À compter du 22 août 2026, la performance environnementale deviendra un élément incontournable des contrats de la commande publique. Les entreprises répondant à des marchés publics ou à des contrats de concession devront intégrer cette nouvelle dimension dans leur stratégie de réponse.
En application de la loi Climat et Résilience, les acheteurs et autorités concédantes devront prévoir, dans leurs procédures, au moins un critère d’attribution prenant en compte les caractéristiques environnementales des offres, conformément aux articles L. 2152-7 (marchés publics) et L. 3124-5 (contrats de concession) du Code de la commande publique, ainsi qu’une clause d’exécution environnementale.
Il ne suffira donc plus de proposer la meilleure offre technique ou économique.

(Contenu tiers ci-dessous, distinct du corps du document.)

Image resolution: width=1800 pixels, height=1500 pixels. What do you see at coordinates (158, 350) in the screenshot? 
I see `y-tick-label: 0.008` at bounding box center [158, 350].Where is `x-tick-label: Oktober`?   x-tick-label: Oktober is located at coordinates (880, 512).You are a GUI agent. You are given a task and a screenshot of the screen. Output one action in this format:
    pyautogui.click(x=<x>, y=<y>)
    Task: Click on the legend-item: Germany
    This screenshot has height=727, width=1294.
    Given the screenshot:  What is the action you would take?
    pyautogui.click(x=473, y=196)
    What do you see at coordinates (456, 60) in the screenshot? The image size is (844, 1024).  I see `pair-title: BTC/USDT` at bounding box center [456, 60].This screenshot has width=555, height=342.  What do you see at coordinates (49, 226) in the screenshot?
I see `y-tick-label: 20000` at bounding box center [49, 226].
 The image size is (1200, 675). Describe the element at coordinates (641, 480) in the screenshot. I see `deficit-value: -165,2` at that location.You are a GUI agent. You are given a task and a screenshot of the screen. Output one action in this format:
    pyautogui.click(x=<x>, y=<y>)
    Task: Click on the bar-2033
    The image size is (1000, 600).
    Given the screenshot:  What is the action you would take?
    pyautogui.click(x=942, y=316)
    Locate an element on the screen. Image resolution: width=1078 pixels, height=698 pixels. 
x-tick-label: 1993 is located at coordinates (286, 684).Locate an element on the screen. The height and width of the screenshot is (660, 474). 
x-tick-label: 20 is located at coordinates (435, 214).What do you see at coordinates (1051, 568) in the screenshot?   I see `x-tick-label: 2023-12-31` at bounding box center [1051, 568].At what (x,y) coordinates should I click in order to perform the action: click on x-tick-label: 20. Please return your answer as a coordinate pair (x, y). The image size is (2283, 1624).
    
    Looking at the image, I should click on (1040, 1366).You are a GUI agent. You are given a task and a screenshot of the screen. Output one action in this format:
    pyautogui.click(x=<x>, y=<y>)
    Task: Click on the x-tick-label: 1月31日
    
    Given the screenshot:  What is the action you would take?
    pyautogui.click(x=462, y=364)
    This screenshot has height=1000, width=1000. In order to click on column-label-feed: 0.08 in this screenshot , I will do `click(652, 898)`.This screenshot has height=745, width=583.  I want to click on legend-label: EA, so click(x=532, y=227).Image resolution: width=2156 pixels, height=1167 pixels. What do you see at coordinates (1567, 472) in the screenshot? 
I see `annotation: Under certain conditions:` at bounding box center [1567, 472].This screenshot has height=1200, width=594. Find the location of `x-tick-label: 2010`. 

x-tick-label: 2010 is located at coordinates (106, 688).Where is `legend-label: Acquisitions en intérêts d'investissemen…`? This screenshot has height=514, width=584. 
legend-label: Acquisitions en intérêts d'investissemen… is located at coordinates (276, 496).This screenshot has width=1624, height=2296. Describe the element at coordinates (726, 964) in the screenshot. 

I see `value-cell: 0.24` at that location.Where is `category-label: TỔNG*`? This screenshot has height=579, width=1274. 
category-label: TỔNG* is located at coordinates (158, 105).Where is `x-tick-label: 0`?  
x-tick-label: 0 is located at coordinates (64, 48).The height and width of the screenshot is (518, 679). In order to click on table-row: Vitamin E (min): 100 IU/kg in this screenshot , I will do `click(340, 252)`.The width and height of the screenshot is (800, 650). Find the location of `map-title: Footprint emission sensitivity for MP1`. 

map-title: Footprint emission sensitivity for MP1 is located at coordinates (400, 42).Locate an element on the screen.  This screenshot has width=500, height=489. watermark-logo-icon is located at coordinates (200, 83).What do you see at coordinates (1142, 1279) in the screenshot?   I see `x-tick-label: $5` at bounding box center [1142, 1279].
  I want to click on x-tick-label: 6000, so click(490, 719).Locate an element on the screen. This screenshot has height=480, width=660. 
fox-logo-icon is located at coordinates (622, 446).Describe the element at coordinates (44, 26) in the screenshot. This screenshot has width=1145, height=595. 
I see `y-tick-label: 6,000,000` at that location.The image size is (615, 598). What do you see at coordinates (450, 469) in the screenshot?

Les candidats devront être en mesure de démontrer, de manière concrète et objectivée, la valeur environnementale de leur offre.
Selon les secteurs d’activité, pourront notamment être valorisés :
- l’éco-conception ;
- la réduction de l’empreinte carbone ;
- l’utilisation de matériaux recyclés ou recyclables ;
- les dispositifs de réemploi et de recyclage ;
- l’optimisation des emballages ;
- les solutions logistiques limitant les émissions de CO₂ ;
- la réduction des consommations de ressources tout au long du cycle de vie.
Les entreprises qui anticiperont cette évolution disposeront d’un véritable avantage concurrentiel.
Les prochains mois doivent permettre de :
- recenser les données environnementales disponibles ;
- construire des indicateurs fiables ;
- adapter les mémoires techniques ;
- former les équipes en charge des réponses aux appels d’offres.
Au-delà des enjeux opérationnels, cette réforme soulève également des questions juridiques importantes, notamment en ce qui concerne la définition des critères environnementaux, leur méthode de notation, leur lien avec l’objet du contrat ou encore leur articulation avec les autres critères d’attribution.
Cette réforme constitue une opportunité pour les entreprises de renforcer la compétitivité de leurs offres, à condition de l’anticiper.
Notre équipe accompagne les opérateurs économiques dans l’analyse de ces nouvelles exigences, la sécurisation juridique de leurs réponses aux procédures de commande publique et la valorisation de leurs performances environnementales.
Références : Loi n° 2021-1104 du 22 août 2021 (art. 35) ; articles L. 2152-7 et L. 3124-5 du Code de la commande publique (versions applicables à compter du 22 août 2026).